Raniero Virgilio, Intel
Test Team Leadership-Yes, There's a Place for It in Agile

One of the gravest misconceptions about the agile methodologies isn’t about documentation, teamwork, quality, or productivity. It’s about the role of leadership and management in the adoption and sustained operation of agile practices. In no place is this more visible than in statements such as “We don’t need no stinking test managers … we’re agile.” Bob Galen explores this common misconception and shares his experiences of the proper role of leadership and management within agile test teams.

Bob Galen, iContact

Testing Dialogues: Automation Issues

What problems are you facing in test automation right now? Just getting started? Trying to choose the right tool set? Working to convince executive managers of the value of automation? Dealing with excessive maintenance of scripts? Worrying about usability and security testing? Something else? Based on the problems and topics you and fellow automators bring to this session, Dorothy Graham and Mieke Gevers, both experienced test automation experts, will explore many of the most vexing test automation issues facing testers today.

Dorothy Graham, Consultant

Testing Embedded Software Using an Error Taxonomy

Just like the rest of the software world, embedded software has defects. Today, embedded software is pervasive-built into automobiles, medical diagnostic devices, telephones, airplanes, spacecraft, and really almost everything. Because defects in embedded software can cause constant customer frustration, complete product failure, and even death, it would seem critical to collect and categorize the types of errors that are typically found in embedded software.

Jon Hagar, Consultant

Testing the System's Architecture

The architecture is a key foundation for developing and maintaining flexible, powerful, and sustainable products and systems. Experience has shown that deficiencies in the architecture cause too many project failures. Who is responsible for adequately validating that the architecture meets the objectives for a system? And how does architecture testing differ from unit testing and component testing? Even in the ISTQB glossary, architecture testing is not defined.

Peter Zimmerer, Siemens AG

Testing with Emotional Intelligence

Our profession can have an enormous emotional impact-on others as well as on us. We're constantly dealing with fragile egos, highly charged situations, and pressured people playing a high stakes game under conditions of massive uncertainty. On top of this, we're often the bearers of bad news and are sometimes perceived as the "critics", activating people's primal fear of being judged. Emotional Intelligence (EI), the concept popularised by Harvard psychologist and science writer Daniel Goleman, has much to offer our profession.

Thomas McCoy, Department of FaHCSIA

Testing with Virtual Machines: Past, Present, and Future

In the past several years, virtualization has dramatically improved tester productivity. A virtual machine is a useful abstraction for encapsulating the entire software stack.

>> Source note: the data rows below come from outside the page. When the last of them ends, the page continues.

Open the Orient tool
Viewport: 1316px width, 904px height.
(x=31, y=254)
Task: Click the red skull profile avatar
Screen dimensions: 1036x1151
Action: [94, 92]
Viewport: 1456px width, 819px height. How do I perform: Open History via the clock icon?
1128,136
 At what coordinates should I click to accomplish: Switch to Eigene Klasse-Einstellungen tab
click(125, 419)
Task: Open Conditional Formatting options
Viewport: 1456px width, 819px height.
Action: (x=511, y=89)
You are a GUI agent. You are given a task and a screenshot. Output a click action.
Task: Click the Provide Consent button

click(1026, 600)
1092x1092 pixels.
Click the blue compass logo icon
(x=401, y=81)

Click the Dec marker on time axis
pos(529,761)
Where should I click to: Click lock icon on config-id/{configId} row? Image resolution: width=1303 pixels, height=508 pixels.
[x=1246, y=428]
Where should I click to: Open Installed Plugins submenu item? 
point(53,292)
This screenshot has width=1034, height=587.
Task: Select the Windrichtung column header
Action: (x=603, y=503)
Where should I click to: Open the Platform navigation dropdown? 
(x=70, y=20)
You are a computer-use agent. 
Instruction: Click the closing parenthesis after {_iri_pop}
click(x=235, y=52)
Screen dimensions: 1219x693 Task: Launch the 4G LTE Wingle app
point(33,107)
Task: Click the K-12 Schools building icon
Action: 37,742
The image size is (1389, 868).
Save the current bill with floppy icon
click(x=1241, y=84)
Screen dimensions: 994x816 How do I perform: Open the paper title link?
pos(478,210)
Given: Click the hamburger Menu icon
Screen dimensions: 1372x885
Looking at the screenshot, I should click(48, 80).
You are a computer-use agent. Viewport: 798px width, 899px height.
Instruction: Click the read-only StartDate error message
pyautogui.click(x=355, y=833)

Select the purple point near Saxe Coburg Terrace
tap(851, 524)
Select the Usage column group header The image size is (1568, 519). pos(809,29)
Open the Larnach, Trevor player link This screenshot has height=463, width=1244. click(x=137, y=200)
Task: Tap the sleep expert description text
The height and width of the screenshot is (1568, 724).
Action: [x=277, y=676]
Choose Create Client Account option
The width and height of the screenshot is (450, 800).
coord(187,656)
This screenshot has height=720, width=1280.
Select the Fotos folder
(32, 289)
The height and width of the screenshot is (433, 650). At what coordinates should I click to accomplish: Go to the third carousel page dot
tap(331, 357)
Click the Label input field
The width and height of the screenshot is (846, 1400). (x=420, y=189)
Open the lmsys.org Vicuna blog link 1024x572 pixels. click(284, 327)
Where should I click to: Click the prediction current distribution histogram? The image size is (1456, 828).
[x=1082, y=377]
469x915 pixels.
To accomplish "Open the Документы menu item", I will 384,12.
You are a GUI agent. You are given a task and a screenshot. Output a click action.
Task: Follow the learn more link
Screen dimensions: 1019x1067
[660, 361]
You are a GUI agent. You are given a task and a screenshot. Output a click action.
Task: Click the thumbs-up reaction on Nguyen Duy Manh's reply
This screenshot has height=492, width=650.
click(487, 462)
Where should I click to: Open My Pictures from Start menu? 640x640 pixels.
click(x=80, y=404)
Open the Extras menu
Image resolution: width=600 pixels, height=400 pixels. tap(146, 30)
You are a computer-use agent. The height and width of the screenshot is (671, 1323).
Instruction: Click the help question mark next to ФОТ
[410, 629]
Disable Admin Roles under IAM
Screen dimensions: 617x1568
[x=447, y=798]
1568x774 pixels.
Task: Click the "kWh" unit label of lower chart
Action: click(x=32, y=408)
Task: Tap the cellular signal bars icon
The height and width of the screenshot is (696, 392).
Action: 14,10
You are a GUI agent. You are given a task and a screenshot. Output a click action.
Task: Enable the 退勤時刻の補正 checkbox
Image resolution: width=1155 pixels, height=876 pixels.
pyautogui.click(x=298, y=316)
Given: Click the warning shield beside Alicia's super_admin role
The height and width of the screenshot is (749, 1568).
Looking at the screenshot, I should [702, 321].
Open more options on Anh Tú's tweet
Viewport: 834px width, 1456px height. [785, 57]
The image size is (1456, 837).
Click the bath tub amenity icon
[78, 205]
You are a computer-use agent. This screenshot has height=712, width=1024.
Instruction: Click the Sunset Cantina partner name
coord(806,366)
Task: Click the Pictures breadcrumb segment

Roussi Roussev presents proven techniques that no modern test environment is complete without. Running multiple virtual machines on a single host maximizes hardware resource utilization and reduces operating costs. Strong isolation facilitates building security testing and multi-tenant environments.

Roussi Roussev, VMware
The Human Side of Testing

Software testing is a unique profession. We're engaged in critiquing highly complex systems that typically are poorly understood-even by those developing them-and usually forged in an environment of high stakes, enormous pressure, and competing priorities. Every day we deal with delicate egos, defensive reactions, shrinking timeframes, and diminishing resources, all within the context of an uncertain world economic situation. Join Thomas McCoy as he takes a sometimes-irreverent look at the human issues that beleaguer our profession.